I taught Nietszche's “On Truth and Lies in a Nonmoral Sense” to my students when I was a composition instructor last year, and I remember discussing with them the opulence of his language. It's always something to notice, when someone who is not with us to communicate bodily and sonically, and so whose only medium is words, uses them in an obsequious fashion. The question then becomes, why the bells and whistles? Is the writer concious of his excess, in which case, why is he pulling out all the stops? Is he hiding something, or pointing to something about language itself?  And how little do we admire it when someone takes up space with ornamental words for no discernable purpose, but who, by setting pen to paper, arguably presumes we benefit from reading them?

I don't think I need to tell you why critic Hedy Weiss's “‘Equivocation’smart and witty and oh, so timely” reminded me of this conversation with my students.  Exhibit A, the first sentence of the article:

"First, a concise definition of “Equivocation,” which is the title of Bill Cain’s enormously smart, witty, multilayered, political-personal, centuries-crossing, theater-teasing, Shakespeare-embracing play, now in a snap, crackle and pop production at Victory Gardens Theater."

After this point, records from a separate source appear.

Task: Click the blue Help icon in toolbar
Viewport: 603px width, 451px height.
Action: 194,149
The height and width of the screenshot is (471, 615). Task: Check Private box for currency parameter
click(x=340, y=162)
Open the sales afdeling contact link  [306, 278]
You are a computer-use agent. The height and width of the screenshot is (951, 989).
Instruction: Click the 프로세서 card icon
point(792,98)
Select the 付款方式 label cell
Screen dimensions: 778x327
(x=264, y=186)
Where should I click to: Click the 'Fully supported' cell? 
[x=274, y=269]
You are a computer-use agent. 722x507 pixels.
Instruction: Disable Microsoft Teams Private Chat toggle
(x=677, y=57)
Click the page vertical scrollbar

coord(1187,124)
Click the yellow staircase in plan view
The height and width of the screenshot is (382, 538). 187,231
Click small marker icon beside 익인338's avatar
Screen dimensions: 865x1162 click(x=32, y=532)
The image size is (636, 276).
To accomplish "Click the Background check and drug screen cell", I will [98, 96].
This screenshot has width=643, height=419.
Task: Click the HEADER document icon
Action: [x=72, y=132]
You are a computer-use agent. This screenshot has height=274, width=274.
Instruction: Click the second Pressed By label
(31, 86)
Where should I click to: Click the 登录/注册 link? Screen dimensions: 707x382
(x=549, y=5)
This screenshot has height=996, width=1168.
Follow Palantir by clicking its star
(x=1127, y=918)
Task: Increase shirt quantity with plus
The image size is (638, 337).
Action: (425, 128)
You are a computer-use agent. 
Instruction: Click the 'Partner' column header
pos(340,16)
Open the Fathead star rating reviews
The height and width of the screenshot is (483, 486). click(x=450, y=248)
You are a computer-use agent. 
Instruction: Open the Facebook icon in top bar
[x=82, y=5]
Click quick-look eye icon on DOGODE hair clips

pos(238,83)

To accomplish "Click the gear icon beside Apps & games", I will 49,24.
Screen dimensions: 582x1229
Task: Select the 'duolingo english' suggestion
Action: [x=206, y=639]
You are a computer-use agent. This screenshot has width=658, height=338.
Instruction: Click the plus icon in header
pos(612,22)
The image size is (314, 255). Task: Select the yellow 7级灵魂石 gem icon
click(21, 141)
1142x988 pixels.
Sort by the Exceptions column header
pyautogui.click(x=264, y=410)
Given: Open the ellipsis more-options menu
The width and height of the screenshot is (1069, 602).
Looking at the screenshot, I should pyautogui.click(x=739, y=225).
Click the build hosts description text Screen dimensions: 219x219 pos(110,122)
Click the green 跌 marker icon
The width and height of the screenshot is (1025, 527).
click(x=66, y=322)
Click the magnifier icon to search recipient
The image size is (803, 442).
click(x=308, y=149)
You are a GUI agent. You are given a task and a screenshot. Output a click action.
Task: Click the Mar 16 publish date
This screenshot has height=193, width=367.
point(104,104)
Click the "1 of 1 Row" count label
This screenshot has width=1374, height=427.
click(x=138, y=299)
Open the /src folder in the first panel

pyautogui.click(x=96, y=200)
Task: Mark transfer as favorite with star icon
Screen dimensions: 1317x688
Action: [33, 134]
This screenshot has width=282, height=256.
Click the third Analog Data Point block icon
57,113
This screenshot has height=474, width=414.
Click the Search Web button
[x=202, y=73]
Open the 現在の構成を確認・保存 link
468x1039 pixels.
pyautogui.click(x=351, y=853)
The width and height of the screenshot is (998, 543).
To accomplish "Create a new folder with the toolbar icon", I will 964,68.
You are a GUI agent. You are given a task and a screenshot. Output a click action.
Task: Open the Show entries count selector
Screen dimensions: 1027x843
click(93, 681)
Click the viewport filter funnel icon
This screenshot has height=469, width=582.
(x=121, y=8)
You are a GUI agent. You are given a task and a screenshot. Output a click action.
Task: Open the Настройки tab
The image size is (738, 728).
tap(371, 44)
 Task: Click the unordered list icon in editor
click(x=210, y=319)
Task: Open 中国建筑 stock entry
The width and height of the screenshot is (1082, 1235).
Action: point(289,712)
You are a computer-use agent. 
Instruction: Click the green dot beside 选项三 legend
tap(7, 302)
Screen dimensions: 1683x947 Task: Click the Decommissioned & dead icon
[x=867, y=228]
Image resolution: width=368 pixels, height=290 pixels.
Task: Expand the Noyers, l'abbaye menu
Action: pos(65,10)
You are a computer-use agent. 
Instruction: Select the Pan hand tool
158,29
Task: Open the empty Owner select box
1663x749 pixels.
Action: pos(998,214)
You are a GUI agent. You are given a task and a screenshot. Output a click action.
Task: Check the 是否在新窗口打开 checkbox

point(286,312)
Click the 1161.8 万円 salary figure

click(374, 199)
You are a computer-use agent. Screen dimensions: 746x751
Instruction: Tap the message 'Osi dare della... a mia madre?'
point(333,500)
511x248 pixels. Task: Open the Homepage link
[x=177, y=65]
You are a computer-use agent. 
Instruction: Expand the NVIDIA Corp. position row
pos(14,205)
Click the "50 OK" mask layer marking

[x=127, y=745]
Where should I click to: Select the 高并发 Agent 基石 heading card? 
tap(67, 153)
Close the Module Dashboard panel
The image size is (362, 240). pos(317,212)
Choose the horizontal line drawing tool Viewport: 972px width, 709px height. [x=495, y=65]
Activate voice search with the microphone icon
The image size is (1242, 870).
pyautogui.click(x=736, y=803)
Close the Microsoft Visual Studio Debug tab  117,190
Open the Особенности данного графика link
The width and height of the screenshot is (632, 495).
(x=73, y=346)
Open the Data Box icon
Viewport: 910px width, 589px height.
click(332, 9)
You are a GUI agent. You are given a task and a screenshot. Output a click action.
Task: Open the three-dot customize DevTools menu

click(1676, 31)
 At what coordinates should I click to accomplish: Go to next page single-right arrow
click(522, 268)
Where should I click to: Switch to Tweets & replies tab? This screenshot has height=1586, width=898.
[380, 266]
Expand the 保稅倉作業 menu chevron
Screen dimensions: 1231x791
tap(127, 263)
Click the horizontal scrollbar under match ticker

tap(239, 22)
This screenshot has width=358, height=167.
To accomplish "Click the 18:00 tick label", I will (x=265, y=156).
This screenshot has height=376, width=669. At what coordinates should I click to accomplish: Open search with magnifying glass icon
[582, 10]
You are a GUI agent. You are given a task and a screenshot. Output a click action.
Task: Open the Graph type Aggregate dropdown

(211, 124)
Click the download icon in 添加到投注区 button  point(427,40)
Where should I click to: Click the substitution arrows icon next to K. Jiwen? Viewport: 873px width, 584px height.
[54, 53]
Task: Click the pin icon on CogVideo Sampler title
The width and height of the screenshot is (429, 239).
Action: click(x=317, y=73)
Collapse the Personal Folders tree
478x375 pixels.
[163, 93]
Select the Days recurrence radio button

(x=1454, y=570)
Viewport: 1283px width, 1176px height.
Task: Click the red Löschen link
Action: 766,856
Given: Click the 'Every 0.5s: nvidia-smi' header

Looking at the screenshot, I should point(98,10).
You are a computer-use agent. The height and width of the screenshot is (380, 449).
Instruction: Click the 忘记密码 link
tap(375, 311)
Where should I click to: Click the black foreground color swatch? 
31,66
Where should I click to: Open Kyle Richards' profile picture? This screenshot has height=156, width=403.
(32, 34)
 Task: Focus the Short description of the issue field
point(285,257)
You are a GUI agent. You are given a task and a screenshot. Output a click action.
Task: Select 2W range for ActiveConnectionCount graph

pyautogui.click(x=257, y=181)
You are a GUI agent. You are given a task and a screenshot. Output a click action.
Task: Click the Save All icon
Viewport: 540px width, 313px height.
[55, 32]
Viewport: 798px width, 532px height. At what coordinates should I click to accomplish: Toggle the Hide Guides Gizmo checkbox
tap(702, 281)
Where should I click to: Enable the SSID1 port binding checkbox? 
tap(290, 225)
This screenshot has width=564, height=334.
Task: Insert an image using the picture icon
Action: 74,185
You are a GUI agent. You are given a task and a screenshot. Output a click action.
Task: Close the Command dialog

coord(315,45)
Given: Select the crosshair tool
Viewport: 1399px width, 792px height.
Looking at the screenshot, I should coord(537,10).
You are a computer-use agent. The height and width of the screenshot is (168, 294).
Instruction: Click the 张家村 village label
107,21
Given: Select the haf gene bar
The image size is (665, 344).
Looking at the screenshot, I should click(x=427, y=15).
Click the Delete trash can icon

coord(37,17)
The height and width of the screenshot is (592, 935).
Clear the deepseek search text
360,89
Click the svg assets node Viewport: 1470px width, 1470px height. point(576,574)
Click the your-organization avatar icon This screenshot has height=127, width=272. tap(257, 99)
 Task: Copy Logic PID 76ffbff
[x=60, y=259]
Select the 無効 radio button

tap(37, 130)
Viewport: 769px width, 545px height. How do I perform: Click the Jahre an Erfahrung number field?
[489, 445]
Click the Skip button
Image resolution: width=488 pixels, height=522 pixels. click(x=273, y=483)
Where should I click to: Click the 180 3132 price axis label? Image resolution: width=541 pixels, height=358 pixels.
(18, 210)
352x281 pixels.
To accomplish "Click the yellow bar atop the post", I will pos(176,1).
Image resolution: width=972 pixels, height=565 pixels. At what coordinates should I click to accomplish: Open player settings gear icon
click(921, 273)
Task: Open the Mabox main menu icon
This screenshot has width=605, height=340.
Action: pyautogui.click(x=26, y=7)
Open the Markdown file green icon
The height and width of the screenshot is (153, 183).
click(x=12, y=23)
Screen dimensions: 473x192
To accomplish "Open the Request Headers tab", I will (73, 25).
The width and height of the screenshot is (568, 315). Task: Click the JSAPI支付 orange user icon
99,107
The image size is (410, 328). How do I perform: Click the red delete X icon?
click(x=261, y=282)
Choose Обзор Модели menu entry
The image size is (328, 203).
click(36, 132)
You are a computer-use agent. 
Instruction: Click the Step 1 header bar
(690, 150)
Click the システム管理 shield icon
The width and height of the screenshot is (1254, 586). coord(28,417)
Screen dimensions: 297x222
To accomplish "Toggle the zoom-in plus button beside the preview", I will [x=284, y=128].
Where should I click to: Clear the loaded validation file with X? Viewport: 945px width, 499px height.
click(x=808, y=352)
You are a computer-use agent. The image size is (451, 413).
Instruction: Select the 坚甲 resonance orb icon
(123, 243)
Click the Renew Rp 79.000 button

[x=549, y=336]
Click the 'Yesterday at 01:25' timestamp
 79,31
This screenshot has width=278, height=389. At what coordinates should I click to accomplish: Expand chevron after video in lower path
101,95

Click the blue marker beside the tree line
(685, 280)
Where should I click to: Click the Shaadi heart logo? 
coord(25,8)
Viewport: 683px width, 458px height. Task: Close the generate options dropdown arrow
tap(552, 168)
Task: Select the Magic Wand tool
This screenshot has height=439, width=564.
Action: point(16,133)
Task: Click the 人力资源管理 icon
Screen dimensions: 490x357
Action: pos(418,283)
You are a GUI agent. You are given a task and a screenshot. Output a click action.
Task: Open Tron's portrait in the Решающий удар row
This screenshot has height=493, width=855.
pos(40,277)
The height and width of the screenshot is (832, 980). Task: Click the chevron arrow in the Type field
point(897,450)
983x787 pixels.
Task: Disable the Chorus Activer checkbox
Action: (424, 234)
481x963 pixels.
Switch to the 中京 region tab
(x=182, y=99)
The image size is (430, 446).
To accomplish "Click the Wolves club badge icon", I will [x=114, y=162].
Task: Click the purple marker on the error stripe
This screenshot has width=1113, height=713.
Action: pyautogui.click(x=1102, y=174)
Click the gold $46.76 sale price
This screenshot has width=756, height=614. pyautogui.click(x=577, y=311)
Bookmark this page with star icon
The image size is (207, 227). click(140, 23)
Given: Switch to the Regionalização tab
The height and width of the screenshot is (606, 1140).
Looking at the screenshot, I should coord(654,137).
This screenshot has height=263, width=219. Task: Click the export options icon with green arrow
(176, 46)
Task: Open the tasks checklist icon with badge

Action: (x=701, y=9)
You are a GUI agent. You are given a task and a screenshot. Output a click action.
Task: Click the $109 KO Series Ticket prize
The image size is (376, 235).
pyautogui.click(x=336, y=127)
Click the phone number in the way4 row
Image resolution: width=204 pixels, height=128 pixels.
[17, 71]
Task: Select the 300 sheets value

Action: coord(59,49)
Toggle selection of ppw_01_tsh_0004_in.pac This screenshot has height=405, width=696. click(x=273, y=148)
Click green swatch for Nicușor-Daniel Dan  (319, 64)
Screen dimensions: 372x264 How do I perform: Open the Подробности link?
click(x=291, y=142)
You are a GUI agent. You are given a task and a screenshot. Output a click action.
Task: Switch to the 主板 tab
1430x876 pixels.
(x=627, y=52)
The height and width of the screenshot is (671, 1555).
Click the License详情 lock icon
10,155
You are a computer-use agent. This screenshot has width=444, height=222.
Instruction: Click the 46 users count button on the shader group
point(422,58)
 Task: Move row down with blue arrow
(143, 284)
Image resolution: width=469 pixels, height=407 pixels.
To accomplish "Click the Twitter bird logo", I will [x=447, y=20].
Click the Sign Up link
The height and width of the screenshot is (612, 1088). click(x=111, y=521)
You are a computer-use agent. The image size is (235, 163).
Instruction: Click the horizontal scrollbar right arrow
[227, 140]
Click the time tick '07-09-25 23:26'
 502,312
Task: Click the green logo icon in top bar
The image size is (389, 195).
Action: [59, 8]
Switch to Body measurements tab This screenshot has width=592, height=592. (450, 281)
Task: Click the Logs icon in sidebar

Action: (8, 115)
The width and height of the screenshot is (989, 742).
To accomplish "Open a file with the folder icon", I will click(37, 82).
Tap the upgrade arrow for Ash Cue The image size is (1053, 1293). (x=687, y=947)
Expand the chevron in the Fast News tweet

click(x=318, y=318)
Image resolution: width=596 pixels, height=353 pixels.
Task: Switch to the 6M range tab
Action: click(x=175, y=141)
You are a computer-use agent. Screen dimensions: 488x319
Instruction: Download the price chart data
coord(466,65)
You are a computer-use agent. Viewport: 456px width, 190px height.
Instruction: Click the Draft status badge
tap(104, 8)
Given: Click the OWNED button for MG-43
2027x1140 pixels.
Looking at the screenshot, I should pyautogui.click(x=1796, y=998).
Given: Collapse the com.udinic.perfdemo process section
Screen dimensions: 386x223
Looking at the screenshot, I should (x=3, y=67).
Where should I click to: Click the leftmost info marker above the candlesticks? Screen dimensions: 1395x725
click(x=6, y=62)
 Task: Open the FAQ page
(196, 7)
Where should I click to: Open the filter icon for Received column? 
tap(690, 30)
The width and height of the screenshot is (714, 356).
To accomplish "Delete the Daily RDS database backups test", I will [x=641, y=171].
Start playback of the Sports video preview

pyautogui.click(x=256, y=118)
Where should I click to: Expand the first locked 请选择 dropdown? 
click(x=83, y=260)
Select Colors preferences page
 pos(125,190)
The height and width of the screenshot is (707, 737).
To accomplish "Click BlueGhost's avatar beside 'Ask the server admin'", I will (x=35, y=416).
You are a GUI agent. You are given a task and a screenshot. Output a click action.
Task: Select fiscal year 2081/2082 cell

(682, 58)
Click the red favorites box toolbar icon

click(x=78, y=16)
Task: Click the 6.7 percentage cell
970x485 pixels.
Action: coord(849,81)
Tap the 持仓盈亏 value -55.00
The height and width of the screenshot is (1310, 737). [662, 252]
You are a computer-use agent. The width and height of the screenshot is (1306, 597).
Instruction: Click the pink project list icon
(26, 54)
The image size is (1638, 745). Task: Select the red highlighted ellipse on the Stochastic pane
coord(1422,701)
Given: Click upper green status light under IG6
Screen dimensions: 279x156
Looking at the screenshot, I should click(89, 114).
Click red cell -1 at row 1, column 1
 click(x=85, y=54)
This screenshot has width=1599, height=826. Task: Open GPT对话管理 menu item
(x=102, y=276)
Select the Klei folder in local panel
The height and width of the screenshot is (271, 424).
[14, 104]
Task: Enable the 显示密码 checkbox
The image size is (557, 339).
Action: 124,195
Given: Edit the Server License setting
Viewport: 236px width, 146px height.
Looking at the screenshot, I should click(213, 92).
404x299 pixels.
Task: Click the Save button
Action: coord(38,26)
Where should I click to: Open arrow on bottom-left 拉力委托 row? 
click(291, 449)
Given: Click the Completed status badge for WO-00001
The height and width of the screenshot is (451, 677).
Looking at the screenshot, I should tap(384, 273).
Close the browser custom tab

The creative writing workshop snob in me lost any inclination to like or admire this piece of writing when I saw an adverb attached to the first adjective describing the production. “Enormously smart”? (And later in the article, “wildly complex yet impressively accessible” and "beautifully understated"?)
I felt certain that if I'd read this article without having seen the production, I'd have suspected the play likely wasn't enormously smart—all because of this excessive language. Nietszche, Hedy Weiss is not. I don't believe she boasts the self-awareness of her use of excessive language that we like to credit Nietszche with. She goes on in the review to say “it zooms along with all the hip humor of a writers’ meeting for Jon Stewart’s “The Daily Show.””
Now, did Hedy see a documentary about Stewart's show, or is she going on the Rolling Stone interview with him from 2010 or something?  Is she imagining what a "Daily Show" writers' meeting might be like, or is she trying to naturalize the fact that Shagspeare is played by Marc Grapey, who, as I said to Amy, is someone who looks and acts less like the Bard and more like Jon Lovitz? The one high point of the play, for me, was a moment at which Grapey (unless I'm misremembering) totally goes into overt “New Yorker talking about a play” mode for a laugh, which I genuinely gave. But Weiss's comparison doesn't make clear that the "Daily Show"-writers scenario is one overtly alluded to in the play itself; rather, Weiss seems to be giving herself a bit too much credit for thinking of the comparison, which is a disservice to space I'd rather have seen taken up by a frank discussion of the play's kitschy moments and what such an intentional expression of them onstage might bring to a discussion of Shakespeare in contemporary performance.